Excerpted passage
Fluorescence has been the method of choice for probing single molecules because fluorescence properties can be easily measured and are extremely sensitive to the immediate environment of the fluorescing molecule. In these experiments it is normally difficult to find the component of the electric dipole of the emitting molecule along the axis of the microscope which detects the fluorescence ( z-component), although it is possible to find the x and y components.

Robert Dickson, now of the Georgia Institute of Technology in Atlanta, was working on one approach to the problem when he realized that some of the image degradation in his system could be used to his advantage. “I came upon this by accident,” he recalls. “[The new method] is much simpler than the method I was going to use.” The technique Dickson and his colleagues developed relies on spherical aberration–the degradation of an image caused by light from different directions focusing at slightly different positions in the microscope. A fluorescent molecule aligned along the z-axis preferentially emits photons in the xy-plane, but some of them still enter the microscope at oblique angles. By contrast, a molecule aligned in the xy-plane sends many photons directly into the microscope lens. The team exaggerated the spherical aberration and caused z-aligned molecules to appear as out-of-focus doughnuts, with dark centers, while molecules in the xy-plane looked like bright disks.

Actions to take
1. Summarize the passage on single-molecule fluorescence in two sentences.
2. In the passage on single-molecule fluorescence, reproduce the part that opens with the words containing "Fluorescence has been" and closes with "and y components.", changing "fluorescence properties" to "emission properties".
3. According to the passage on single-molecule fluorescence, why has fluorescence been the method of choice for probing single molecules?

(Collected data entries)
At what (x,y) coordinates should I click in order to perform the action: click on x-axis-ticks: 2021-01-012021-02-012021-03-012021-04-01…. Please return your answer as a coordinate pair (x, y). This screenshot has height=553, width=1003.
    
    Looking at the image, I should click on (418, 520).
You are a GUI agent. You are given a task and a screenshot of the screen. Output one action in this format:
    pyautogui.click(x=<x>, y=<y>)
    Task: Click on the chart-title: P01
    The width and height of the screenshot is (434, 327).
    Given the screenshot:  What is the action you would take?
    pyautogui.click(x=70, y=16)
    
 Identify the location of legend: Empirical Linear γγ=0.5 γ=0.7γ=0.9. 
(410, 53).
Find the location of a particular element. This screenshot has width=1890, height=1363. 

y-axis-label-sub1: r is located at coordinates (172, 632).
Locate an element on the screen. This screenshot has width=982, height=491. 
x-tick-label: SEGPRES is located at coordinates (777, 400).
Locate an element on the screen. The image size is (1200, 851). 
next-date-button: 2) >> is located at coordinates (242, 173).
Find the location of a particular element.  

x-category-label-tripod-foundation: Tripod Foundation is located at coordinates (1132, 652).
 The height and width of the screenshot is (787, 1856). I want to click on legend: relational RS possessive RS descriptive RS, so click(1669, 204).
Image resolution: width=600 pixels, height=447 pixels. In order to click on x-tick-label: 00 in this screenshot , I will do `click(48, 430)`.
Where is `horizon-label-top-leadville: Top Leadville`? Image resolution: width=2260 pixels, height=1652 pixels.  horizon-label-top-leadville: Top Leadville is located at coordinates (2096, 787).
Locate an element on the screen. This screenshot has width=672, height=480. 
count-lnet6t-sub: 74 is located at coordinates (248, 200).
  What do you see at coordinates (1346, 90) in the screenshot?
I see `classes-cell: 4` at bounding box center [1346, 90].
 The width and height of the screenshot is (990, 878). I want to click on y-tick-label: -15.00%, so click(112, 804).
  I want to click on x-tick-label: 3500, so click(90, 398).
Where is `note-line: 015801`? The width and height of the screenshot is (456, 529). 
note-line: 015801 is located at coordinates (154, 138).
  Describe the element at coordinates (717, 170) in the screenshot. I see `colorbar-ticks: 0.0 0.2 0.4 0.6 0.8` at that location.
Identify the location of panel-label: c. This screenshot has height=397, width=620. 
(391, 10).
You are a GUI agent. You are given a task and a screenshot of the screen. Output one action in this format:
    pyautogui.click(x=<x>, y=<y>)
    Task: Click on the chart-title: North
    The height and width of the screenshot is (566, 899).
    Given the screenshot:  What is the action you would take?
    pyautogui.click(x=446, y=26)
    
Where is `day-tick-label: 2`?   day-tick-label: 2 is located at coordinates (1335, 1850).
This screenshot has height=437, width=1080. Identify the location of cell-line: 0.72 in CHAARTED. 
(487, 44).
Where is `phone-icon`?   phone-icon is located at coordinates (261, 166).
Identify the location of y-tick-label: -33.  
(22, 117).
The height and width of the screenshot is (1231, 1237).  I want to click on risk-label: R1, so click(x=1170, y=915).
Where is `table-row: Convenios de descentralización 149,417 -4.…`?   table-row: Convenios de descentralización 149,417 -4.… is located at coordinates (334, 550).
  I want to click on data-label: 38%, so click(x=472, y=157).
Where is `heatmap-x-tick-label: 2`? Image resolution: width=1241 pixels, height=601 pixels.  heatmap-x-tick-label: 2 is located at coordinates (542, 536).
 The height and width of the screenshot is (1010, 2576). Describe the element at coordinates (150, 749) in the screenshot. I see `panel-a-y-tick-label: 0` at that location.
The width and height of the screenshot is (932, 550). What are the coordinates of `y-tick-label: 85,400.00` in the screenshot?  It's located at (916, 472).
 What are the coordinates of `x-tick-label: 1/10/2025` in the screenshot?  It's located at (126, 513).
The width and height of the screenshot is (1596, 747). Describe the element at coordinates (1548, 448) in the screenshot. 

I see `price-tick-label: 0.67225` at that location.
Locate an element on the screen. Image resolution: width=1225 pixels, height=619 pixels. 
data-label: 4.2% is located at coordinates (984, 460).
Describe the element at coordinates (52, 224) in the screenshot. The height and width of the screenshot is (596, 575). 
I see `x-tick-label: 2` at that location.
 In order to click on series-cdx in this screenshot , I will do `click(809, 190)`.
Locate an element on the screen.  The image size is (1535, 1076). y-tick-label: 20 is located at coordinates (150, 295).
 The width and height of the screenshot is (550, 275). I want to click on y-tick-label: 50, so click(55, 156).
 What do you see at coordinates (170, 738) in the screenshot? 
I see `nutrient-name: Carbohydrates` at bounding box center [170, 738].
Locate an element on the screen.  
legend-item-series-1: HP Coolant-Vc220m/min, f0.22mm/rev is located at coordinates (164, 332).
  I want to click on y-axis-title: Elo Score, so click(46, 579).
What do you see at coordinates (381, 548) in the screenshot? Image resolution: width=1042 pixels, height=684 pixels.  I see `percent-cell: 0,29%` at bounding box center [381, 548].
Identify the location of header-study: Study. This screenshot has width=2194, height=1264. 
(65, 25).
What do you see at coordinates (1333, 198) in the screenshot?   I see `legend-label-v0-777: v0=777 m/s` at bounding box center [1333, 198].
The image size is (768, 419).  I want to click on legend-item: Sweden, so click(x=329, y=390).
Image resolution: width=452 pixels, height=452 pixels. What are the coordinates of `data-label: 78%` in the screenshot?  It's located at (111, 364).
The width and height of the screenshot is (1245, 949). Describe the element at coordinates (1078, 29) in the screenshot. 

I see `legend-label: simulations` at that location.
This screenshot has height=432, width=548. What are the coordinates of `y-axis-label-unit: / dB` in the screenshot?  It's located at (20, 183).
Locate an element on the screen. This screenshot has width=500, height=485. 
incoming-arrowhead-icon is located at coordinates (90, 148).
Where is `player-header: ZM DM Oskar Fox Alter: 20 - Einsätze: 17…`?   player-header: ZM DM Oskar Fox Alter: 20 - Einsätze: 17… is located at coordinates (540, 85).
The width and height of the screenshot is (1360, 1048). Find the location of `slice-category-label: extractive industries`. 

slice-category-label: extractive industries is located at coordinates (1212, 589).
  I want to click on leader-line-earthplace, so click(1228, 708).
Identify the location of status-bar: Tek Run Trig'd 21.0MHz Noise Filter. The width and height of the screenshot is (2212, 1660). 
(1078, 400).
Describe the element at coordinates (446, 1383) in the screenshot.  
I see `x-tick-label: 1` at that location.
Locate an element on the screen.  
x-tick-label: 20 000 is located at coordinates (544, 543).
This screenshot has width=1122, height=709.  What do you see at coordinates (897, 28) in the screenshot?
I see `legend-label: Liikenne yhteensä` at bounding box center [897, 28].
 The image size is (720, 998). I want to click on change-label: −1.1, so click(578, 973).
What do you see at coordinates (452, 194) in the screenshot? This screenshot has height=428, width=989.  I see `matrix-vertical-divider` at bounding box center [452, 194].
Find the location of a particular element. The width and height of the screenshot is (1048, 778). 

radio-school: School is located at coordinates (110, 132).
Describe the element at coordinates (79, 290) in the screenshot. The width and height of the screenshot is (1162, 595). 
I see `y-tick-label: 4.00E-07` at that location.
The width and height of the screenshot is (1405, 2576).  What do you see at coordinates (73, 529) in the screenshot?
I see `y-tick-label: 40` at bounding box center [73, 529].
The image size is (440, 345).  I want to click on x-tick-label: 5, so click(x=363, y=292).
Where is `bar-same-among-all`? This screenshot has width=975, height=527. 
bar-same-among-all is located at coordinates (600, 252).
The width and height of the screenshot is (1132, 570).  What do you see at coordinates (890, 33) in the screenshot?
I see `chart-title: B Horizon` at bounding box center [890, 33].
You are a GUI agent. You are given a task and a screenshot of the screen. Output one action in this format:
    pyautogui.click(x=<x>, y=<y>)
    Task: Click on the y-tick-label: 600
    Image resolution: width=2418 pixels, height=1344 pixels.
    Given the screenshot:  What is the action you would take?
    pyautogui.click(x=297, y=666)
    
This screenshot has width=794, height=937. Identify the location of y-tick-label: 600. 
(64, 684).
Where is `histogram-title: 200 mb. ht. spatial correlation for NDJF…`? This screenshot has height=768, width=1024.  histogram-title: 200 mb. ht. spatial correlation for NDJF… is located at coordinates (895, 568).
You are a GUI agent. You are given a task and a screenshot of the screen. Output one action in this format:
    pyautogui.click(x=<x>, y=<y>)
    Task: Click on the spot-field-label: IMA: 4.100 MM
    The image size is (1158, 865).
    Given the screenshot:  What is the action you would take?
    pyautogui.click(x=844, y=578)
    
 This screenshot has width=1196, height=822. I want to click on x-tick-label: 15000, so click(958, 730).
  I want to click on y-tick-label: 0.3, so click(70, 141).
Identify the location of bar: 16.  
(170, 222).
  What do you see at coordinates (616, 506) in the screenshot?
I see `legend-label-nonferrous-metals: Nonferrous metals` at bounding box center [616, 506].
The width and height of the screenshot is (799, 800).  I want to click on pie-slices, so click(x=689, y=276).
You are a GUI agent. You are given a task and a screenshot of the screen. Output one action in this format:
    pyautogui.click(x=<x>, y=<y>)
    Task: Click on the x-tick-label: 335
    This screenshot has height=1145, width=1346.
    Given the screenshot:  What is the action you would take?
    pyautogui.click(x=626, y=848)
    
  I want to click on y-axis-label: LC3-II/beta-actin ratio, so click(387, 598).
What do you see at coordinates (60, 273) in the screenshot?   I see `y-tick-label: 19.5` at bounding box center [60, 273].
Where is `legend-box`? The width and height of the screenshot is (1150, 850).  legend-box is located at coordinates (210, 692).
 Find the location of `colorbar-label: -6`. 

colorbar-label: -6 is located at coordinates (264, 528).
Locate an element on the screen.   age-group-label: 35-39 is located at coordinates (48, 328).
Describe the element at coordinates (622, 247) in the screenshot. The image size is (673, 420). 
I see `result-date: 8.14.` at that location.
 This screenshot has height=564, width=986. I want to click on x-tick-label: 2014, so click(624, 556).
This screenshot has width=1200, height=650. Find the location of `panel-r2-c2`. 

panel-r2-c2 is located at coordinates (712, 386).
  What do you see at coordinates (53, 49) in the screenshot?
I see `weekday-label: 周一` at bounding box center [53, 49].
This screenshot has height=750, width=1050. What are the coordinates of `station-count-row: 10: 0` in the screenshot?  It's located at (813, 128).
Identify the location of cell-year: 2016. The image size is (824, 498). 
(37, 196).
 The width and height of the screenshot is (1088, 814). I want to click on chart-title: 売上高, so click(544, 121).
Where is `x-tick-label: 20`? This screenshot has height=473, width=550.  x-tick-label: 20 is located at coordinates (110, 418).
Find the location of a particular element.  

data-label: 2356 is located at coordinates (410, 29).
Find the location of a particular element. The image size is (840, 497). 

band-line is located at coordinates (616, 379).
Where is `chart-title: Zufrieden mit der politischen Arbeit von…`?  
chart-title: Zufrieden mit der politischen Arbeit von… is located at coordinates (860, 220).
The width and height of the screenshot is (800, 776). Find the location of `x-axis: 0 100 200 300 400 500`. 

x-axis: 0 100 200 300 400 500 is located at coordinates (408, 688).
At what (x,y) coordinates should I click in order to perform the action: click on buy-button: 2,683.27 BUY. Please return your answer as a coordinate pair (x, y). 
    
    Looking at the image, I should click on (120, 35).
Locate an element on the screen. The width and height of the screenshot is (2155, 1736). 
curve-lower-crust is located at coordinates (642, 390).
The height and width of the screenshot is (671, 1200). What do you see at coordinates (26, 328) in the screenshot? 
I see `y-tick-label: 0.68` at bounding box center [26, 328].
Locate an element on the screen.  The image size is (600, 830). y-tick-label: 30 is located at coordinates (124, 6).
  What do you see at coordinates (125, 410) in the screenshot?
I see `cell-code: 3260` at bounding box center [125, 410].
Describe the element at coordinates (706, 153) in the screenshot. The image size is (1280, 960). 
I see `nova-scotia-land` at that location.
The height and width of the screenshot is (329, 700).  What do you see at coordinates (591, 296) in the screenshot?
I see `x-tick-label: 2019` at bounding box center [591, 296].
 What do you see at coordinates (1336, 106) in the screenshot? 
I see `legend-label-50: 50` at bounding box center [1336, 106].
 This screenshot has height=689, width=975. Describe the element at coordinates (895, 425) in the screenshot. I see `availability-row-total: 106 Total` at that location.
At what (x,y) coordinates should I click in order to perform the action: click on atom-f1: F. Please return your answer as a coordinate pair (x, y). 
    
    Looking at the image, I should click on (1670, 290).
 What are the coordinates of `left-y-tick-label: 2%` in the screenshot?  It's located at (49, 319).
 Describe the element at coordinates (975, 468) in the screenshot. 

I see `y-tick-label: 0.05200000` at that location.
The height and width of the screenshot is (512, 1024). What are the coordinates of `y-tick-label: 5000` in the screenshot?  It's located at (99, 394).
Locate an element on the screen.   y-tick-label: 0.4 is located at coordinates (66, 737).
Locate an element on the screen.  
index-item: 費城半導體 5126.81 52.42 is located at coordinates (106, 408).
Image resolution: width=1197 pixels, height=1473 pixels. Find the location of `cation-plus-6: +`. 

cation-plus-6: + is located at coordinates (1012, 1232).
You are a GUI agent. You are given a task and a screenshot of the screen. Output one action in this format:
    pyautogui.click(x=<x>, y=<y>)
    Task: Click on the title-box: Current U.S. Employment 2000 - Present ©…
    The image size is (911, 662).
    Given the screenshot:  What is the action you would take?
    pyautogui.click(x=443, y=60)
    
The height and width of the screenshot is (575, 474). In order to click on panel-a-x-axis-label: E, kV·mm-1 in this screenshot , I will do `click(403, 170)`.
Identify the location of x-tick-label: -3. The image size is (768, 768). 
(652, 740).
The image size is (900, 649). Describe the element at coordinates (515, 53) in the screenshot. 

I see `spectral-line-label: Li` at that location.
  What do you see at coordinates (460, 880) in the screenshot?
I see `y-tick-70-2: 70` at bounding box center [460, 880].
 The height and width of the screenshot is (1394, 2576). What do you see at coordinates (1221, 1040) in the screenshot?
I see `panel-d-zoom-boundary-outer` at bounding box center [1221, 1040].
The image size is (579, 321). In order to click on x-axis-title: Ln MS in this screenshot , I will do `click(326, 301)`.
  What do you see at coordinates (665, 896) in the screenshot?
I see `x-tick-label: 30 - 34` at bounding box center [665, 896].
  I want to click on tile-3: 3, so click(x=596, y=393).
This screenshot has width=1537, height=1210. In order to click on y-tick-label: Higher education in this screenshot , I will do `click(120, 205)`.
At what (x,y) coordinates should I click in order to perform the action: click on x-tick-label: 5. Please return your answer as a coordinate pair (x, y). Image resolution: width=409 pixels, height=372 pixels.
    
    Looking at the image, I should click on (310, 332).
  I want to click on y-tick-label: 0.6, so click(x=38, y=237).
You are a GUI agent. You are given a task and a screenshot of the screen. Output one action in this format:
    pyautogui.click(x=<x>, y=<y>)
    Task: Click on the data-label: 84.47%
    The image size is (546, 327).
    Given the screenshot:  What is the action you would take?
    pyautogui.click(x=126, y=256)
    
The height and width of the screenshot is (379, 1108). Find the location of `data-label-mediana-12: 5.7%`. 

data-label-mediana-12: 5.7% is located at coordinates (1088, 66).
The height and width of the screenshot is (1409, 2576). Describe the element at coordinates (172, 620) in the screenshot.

Solutions per task
1. Fluorescence is the preferred way to probe single molecules, but although the x and y components of an emitting molecule's electric dipole can be found, the component along the microscope's detection axis is normally difficult to find. Robert Dickson and his colleagues developed a simpler technique that exaggerates spherical aberration, so molecules aligned along the z-axis appear as out-of-focus doughnuts with dark centers, while those in the xy-plane look like bright disks.

2.
Fluorescence has been the method of choice for probing single molecules because emission properties can be easily measured and are extremely sensitive to the immediate environment of the fluorescing molecule. In these experiments it is normally difficult to find the component of the electric dipole of the emitting molecule along the axis of the microscope which detects the fluorescence ( z-component), although it is possible to find the x and y components.

3. Fluorescence properties can be easily measured. They are also extremely sensitive to the immediate environment of the fluorescing molecule.